For years, Nestle has remained at the top of CGT’s 100 ranking for net revenue by publicly traded consumer goods companies. With over 2,000 brands, 1.2 billion products sold every day, products sold in 187 countries and 300,000 employees worldwide — it also means that data and technology challenges can oftentimes come at massive scale.
But despite its size, Nestle CIO Filippo Catalano and chief data and analytics officer Fancesco Marzoni reveal that the company prides itself for still being able to move at start-up speed.
“In the past few years, we have accelerated considerably our journey in digital transformation on the consumer side, on the customer side and on the manufacturing side,” Catalano says, and during the opening keynote at Analytics Unite 2020, the duo went over how they are doing this through data, analytics and AI.
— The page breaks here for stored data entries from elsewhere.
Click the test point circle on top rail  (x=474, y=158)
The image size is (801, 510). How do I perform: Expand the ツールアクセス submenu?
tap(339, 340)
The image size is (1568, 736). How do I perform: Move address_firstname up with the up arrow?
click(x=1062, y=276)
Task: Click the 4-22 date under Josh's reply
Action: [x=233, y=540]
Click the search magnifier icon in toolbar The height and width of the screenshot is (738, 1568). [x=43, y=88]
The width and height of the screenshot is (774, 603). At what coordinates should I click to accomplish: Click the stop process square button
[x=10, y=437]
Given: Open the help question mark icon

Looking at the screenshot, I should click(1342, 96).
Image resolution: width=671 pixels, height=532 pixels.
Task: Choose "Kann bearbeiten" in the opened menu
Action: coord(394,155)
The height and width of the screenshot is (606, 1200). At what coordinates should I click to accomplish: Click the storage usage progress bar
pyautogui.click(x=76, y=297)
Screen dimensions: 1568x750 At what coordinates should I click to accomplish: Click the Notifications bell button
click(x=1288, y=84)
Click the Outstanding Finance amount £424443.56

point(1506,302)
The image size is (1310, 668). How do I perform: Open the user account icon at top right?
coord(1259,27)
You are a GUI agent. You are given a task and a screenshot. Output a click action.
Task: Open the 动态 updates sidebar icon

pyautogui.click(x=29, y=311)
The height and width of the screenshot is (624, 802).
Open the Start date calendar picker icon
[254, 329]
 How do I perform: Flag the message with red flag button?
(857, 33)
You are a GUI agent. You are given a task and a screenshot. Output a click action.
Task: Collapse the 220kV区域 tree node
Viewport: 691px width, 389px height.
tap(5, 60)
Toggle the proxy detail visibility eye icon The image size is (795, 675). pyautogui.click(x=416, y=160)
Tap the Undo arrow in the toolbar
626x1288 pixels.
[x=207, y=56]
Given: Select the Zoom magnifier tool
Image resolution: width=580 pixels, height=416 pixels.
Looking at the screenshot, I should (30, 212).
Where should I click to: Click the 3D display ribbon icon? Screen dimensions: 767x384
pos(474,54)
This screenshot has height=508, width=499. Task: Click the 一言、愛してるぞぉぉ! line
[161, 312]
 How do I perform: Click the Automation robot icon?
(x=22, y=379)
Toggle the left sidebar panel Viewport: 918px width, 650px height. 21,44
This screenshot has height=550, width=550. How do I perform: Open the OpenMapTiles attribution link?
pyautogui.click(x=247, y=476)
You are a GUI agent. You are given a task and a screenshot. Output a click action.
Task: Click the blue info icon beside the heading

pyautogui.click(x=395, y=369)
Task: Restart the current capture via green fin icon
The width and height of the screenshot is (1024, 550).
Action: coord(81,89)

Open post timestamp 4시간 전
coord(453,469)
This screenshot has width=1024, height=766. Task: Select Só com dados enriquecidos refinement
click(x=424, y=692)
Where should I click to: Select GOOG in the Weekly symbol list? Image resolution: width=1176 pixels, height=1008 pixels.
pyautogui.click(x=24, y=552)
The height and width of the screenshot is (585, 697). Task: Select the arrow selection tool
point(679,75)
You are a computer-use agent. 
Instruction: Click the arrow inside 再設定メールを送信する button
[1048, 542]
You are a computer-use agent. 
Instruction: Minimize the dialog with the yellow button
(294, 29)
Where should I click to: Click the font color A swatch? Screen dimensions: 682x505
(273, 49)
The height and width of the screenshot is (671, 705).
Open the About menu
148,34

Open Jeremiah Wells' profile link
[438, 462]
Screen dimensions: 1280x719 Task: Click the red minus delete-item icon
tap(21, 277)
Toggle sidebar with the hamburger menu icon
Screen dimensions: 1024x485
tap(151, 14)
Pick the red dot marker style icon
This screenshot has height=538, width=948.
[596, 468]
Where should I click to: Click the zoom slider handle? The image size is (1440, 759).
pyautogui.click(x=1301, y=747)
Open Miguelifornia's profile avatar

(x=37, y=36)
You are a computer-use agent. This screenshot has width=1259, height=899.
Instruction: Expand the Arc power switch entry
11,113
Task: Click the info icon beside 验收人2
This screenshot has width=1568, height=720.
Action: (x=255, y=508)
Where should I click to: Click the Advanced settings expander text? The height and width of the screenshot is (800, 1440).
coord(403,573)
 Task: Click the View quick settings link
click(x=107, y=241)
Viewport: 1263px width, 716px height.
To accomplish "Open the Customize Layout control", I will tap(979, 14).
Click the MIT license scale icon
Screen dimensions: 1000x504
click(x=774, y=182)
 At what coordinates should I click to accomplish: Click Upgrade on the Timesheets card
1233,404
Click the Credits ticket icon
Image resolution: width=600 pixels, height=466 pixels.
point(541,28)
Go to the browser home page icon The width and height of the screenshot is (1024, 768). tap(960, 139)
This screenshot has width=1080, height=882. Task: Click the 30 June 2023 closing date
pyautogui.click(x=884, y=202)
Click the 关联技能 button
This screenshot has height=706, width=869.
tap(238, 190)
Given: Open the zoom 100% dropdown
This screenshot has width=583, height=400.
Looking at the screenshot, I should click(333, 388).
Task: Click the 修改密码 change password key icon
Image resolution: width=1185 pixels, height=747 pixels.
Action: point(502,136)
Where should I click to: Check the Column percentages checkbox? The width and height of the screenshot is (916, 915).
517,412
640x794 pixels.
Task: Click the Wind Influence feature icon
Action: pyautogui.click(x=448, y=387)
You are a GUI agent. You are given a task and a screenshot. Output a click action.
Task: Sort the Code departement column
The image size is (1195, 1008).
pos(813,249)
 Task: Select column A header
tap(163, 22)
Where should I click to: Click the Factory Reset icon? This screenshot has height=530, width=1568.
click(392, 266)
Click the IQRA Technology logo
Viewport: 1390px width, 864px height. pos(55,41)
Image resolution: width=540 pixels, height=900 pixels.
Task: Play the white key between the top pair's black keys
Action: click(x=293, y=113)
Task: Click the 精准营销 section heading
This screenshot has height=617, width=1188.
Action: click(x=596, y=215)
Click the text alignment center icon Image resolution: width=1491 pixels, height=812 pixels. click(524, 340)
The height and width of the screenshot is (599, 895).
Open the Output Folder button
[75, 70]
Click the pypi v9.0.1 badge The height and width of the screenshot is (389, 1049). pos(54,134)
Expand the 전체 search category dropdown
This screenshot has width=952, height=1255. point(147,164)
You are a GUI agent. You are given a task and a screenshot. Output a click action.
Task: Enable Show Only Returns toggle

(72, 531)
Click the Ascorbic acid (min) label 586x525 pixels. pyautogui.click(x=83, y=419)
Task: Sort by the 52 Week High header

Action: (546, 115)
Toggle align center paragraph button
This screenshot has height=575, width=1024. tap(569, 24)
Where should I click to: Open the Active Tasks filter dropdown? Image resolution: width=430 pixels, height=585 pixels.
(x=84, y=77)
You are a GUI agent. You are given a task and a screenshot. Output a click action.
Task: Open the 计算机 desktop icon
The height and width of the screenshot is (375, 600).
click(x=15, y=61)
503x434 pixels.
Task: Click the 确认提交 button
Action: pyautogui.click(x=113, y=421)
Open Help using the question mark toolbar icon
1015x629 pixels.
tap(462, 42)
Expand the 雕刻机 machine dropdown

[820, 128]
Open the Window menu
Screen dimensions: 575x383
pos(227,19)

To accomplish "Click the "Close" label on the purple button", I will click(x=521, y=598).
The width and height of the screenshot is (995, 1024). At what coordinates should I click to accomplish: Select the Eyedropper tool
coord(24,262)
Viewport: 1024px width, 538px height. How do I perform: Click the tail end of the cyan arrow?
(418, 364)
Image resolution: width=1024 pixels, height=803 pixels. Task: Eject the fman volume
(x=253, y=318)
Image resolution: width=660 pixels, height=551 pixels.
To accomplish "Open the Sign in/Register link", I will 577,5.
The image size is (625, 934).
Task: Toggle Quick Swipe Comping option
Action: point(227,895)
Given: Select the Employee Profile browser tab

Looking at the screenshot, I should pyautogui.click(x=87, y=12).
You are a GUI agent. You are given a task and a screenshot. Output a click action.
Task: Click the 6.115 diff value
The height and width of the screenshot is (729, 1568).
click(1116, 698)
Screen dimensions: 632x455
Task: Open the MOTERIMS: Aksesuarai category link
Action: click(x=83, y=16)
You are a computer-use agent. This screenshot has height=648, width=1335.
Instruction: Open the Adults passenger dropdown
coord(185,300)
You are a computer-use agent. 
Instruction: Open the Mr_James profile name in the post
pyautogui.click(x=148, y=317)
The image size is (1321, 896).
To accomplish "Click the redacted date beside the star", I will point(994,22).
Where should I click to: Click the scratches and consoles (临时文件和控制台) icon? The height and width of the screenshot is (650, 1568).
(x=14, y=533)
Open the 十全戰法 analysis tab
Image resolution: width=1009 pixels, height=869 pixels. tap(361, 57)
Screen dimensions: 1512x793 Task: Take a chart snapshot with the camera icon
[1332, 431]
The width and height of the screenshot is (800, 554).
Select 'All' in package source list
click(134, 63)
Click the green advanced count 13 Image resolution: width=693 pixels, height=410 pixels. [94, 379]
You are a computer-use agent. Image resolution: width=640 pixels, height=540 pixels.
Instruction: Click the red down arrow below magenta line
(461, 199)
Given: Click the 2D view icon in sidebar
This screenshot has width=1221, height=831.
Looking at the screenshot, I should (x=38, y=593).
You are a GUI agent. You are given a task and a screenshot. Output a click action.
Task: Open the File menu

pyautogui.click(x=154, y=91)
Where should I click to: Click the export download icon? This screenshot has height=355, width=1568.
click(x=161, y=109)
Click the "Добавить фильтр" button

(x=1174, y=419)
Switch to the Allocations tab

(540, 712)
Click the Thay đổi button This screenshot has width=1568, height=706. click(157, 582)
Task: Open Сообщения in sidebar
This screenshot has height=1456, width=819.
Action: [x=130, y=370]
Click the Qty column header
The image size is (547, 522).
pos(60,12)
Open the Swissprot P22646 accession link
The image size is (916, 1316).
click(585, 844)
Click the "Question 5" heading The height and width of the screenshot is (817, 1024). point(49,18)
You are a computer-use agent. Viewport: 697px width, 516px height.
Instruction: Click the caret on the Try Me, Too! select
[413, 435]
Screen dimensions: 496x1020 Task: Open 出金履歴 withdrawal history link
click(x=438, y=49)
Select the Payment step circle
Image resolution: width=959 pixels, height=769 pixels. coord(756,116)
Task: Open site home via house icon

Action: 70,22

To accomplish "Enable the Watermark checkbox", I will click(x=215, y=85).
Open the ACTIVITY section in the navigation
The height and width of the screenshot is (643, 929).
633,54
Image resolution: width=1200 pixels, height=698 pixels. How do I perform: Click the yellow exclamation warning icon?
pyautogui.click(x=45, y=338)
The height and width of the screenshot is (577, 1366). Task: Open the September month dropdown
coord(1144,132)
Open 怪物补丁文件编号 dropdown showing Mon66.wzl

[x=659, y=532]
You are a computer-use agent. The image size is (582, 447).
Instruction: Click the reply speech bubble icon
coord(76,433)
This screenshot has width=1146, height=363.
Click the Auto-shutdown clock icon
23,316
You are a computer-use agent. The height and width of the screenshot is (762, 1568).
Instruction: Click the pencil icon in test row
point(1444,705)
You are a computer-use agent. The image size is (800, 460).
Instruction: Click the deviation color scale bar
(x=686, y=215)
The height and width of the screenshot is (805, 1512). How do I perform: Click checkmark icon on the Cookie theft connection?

First, Catalano notes that IT is at the center of this transformation, which is obvious through its motto: “We make IT possible.” During the session, Catalano and Marzoni covered the scale of what Nestle’s data and analytics journey has consisted of, including:
- The largest, fully integrated transactional landscape in the FMCG industry
- Massive adoption of “Citizens Analysts” solutions with over 40k users
- Raised importance of external data feeds for day to day operations and value extraction
- Freedom in a box model
By providing the right framework, Catalano says they aim to empower their people and markets to do what they need to deliver value every day, which is where FAIR comes in. Marzoni talked about how a data set is a data asset if it’s Findable, Accessible, Interoperable and Reusable.
“FAIR doesn’t stand only for a technical framework, but it stands for an ethical framework,” he said. Marzoni then went over Nestle’s six AI ethics principles, which is a values-based approach. The principles are interconnected to be mutually beneficial; they are rooted in Nestle’s culture of integrity — particularly its approach to ethical business — and they are now part of the Business Principles at a corporate level.
Some of the six principles include transparency, diversity and accountability, which Marzoni detailed along with various examples. “From an acceptance point of view, a lot of the fears you hear in the industry around AI/ML are indeed coming from the difficulty of explaining how the data is obtained, how the data is stored, and how the data processed, and how the data is then used to derive value for consumers, customers and employees,” added Catalano.
Nestle is also using technology and data "for good" not only within its sustainability commitments, but also for accountability and technical robustness (talent). However, Marzoni asserted, “We do need to have a clear mission as a force for good.”
The duo closed by listing some key learnings from this process including to tackle the ethics principle early in your data/AI journey and strongly link it to company purpose. Incorporate a strong foundation like FAIR for your data strategy and think about up-skilling or re-skilling the workforce as domain expertise is key. Lastly, break down complexity.